Ras Signaling in the Activation of Glucose Transport by Insulin

An approach involving microinjection and microanalysis has been developed to investigate signaltransduction pathways involved in the hormonal control of metabolism. We have applied this strategy to investigate the role of Ras signaling in the acute activation of glucose transport by insulin in cardiac myocytes. Glucose transport activity was assessed by measuring the initial rate of accumulation of 2-deoxyglucose 6-phosphate (dGlc6P) in individual cells after incubation in 2-deoxyglucose. Insulin increased accumulation of dGlc6P by 3- to 4-fold, consistent with its stimulatory effect on glucose transport.

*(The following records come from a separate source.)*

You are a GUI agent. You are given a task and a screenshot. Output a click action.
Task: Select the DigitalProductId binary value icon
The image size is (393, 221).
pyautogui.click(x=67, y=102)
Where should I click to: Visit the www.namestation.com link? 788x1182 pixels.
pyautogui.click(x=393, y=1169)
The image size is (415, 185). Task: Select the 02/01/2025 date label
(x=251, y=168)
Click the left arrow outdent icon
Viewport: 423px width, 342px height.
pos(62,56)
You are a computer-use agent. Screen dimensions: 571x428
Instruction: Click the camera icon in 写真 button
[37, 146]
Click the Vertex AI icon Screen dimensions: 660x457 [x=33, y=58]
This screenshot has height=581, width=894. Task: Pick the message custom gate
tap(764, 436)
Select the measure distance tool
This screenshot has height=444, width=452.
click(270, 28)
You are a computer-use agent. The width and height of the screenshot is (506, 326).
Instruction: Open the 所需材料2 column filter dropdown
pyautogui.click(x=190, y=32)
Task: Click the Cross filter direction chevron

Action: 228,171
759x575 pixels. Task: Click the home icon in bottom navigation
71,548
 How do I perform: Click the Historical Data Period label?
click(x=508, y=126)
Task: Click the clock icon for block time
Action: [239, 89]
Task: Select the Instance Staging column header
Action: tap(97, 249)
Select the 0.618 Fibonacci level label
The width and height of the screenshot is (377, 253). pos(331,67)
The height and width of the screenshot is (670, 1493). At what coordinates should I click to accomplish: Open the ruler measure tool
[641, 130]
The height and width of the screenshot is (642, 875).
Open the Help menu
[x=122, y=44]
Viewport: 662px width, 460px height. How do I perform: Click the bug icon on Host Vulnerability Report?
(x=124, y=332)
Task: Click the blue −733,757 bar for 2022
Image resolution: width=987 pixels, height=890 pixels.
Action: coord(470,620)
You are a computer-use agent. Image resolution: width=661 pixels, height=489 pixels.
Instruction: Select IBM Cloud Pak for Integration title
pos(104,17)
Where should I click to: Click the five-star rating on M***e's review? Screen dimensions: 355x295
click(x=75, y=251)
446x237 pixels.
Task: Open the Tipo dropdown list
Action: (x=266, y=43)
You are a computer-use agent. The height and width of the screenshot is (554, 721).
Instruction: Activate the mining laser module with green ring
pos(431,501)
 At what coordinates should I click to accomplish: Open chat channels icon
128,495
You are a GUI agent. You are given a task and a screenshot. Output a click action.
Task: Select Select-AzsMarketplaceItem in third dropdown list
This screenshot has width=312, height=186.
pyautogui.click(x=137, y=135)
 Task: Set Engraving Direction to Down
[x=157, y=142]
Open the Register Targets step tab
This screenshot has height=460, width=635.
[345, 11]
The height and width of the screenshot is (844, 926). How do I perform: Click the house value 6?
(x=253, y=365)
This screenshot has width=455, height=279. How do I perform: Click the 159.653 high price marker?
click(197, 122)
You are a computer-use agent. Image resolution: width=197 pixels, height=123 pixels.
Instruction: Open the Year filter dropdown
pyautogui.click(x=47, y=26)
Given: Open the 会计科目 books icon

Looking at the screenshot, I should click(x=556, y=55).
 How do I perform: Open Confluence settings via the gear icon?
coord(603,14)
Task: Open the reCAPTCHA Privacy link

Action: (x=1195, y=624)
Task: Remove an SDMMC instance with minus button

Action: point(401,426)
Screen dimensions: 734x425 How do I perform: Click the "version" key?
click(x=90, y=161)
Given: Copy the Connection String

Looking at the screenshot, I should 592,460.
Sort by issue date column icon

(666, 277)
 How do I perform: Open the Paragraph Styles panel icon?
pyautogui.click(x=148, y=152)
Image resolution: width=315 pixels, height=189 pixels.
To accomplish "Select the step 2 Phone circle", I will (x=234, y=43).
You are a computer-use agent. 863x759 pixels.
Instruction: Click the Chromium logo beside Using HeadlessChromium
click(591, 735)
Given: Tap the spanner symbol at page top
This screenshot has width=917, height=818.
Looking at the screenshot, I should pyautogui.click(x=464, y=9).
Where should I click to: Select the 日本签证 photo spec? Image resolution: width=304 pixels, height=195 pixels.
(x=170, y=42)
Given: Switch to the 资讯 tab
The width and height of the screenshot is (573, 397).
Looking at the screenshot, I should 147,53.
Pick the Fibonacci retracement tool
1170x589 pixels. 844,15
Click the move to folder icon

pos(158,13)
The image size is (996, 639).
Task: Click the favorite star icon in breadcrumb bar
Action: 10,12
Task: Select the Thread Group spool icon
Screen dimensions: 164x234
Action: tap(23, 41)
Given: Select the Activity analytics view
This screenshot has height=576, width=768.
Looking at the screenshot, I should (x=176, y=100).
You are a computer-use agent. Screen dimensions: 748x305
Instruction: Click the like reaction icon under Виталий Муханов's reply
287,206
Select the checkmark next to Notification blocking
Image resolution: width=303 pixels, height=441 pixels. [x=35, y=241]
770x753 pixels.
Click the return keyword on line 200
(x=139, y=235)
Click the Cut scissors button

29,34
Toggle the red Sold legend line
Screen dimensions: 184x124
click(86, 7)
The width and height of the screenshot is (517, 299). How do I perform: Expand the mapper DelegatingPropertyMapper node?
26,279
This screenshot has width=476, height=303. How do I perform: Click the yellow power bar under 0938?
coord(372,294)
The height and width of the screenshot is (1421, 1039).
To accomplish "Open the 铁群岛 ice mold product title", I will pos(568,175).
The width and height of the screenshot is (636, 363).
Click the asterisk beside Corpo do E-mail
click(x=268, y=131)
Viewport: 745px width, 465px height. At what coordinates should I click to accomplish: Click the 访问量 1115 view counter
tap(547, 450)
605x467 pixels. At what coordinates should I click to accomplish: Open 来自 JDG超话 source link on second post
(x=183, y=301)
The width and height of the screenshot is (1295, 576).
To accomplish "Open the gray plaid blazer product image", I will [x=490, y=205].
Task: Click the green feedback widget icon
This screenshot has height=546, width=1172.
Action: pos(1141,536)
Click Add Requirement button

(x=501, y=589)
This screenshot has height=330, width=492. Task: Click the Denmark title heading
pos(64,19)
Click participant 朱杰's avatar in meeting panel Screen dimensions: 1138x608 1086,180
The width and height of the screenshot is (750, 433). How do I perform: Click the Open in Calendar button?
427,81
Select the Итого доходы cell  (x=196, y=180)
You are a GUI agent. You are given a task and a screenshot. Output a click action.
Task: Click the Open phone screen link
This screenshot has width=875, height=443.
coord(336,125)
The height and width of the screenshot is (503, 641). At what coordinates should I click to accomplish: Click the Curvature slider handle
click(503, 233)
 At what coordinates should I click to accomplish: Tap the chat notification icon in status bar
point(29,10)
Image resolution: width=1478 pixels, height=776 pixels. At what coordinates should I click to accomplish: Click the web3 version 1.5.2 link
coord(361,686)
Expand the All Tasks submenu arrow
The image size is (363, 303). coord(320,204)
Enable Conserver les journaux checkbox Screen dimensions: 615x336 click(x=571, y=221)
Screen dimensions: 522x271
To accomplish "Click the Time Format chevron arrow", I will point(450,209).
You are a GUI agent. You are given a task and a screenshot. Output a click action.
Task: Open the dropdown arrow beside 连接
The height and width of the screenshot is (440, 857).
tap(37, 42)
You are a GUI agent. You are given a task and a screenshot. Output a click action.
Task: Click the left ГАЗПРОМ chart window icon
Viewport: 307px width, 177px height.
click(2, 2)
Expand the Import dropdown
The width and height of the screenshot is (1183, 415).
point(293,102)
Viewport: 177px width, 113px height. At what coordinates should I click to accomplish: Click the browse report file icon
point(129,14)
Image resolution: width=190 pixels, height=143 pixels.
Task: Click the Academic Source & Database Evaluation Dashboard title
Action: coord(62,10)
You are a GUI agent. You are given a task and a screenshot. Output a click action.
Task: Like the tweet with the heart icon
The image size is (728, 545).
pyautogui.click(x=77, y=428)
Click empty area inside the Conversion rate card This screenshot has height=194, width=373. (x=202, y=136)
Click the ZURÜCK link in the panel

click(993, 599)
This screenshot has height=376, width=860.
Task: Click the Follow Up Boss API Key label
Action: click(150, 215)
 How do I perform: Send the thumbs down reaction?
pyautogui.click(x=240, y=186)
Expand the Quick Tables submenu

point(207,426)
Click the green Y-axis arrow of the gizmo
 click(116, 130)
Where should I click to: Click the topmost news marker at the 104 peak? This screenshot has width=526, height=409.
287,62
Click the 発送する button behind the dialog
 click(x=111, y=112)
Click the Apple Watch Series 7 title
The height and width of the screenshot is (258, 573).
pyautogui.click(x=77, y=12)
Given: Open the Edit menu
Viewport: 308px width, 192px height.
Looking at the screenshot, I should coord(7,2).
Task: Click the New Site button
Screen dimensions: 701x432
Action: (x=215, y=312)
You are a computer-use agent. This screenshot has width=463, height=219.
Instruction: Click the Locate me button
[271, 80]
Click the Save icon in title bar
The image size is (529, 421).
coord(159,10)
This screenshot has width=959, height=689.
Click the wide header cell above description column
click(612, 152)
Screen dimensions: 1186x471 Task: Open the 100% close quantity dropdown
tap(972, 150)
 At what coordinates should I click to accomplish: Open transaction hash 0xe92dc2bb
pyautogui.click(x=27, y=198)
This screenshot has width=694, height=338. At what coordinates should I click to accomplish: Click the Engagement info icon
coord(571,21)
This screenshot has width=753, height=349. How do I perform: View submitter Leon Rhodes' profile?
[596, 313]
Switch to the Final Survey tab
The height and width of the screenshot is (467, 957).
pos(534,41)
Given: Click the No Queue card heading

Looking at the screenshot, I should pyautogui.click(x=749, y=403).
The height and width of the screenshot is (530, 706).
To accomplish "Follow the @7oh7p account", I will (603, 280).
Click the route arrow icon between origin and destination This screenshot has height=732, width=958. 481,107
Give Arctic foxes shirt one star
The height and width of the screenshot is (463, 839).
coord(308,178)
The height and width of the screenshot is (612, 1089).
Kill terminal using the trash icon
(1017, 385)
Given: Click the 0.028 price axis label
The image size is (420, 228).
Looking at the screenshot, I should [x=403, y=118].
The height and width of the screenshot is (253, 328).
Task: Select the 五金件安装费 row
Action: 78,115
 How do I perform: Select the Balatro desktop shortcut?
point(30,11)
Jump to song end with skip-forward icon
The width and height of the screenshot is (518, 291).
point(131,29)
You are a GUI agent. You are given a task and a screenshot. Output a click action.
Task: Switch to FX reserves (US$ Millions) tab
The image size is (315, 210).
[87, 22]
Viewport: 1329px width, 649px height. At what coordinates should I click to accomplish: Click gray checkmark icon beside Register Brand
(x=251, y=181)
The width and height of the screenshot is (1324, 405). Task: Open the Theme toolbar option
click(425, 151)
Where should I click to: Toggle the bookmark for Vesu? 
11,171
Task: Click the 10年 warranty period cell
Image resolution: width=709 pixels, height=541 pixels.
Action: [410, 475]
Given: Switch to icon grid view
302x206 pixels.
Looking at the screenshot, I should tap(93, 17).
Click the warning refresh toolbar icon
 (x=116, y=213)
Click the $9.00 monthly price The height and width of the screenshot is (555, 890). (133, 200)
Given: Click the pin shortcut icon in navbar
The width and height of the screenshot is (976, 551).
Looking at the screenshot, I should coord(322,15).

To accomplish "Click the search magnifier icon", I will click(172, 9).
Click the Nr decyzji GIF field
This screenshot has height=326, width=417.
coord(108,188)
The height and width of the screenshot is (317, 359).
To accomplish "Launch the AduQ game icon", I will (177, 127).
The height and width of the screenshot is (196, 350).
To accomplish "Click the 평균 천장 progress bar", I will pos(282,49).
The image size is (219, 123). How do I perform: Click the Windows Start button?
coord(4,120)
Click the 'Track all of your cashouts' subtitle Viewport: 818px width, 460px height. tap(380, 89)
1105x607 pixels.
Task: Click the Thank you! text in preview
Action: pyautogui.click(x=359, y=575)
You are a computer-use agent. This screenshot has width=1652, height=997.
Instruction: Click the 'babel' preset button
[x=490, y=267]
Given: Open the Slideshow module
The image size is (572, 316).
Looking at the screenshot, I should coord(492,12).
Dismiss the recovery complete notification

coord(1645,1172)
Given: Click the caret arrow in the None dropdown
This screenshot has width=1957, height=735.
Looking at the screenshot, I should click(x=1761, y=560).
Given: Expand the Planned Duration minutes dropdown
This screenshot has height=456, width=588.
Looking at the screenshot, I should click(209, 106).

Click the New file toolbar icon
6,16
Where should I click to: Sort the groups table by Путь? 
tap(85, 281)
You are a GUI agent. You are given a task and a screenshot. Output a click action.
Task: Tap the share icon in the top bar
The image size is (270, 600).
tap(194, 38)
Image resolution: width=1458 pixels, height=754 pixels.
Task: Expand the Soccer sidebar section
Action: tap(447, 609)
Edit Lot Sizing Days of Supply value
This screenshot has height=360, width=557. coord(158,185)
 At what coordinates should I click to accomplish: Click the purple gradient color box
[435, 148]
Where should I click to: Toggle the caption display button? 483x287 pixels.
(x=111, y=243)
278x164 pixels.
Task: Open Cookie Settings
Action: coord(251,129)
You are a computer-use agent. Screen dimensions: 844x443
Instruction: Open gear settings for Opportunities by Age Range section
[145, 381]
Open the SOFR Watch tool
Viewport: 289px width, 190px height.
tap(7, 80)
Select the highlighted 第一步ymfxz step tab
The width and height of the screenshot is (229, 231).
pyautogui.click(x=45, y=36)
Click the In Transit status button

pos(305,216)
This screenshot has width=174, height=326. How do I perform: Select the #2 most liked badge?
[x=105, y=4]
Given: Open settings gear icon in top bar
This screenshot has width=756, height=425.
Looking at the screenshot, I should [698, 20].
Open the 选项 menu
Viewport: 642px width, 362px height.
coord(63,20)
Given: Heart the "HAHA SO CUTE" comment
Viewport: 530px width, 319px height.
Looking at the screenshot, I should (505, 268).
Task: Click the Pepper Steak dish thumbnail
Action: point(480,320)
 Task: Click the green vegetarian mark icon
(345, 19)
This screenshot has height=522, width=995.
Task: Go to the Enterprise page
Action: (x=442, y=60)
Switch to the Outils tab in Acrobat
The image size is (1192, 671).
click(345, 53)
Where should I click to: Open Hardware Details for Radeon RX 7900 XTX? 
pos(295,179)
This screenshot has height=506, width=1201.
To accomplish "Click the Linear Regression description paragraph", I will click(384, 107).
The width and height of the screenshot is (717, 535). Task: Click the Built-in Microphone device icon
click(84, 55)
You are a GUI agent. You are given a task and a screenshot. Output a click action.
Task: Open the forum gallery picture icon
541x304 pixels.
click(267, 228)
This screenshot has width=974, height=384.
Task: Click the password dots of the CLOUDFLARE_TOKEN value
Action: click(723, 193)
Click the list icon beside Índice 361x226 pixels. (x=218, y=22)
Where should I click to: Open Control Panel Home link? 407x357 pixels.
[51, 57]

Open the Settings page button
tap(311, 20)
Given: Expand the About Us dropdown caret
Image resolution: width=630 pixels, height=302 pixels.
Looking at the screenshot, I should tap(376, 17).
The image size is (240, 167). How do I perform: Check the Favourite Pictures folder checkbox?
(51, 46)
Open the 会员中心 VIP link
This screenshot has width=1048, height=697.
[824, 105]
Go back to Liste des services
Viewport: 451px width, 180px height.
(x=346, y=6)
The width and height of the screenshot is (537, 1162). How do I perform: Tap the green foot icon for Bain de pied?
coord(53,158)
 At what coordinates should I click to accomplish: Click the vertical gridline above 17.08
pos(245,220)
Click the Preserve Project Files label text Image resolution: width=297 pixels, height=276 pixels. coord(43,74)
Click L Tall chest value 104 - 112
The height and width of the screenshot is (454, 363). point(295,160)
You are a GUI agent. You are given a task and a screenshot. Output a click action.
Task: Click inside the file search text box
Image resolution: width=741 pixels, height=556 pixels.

Accumulation of dGlc6P was increased severalfold by microinjecting the nonhydrolyzable GTP analogue, guanosine 5'-[γ-thio]triphosphate, which activates members of the Ras superfamily of GTP-binding proteins. Injecting activated Ha-Ras protein also mimicked insulin by increasing dGlc6P; whereas, injecting a Ras protein lacking the COOH-terminal site of fatty acylation required for Ras function was without effect. Introducing the neutralizing Ras antibody Y13-259 into cells attenuated the effect of insulin. These findings implicate Ras in the acute regulation of metabolism by insulin.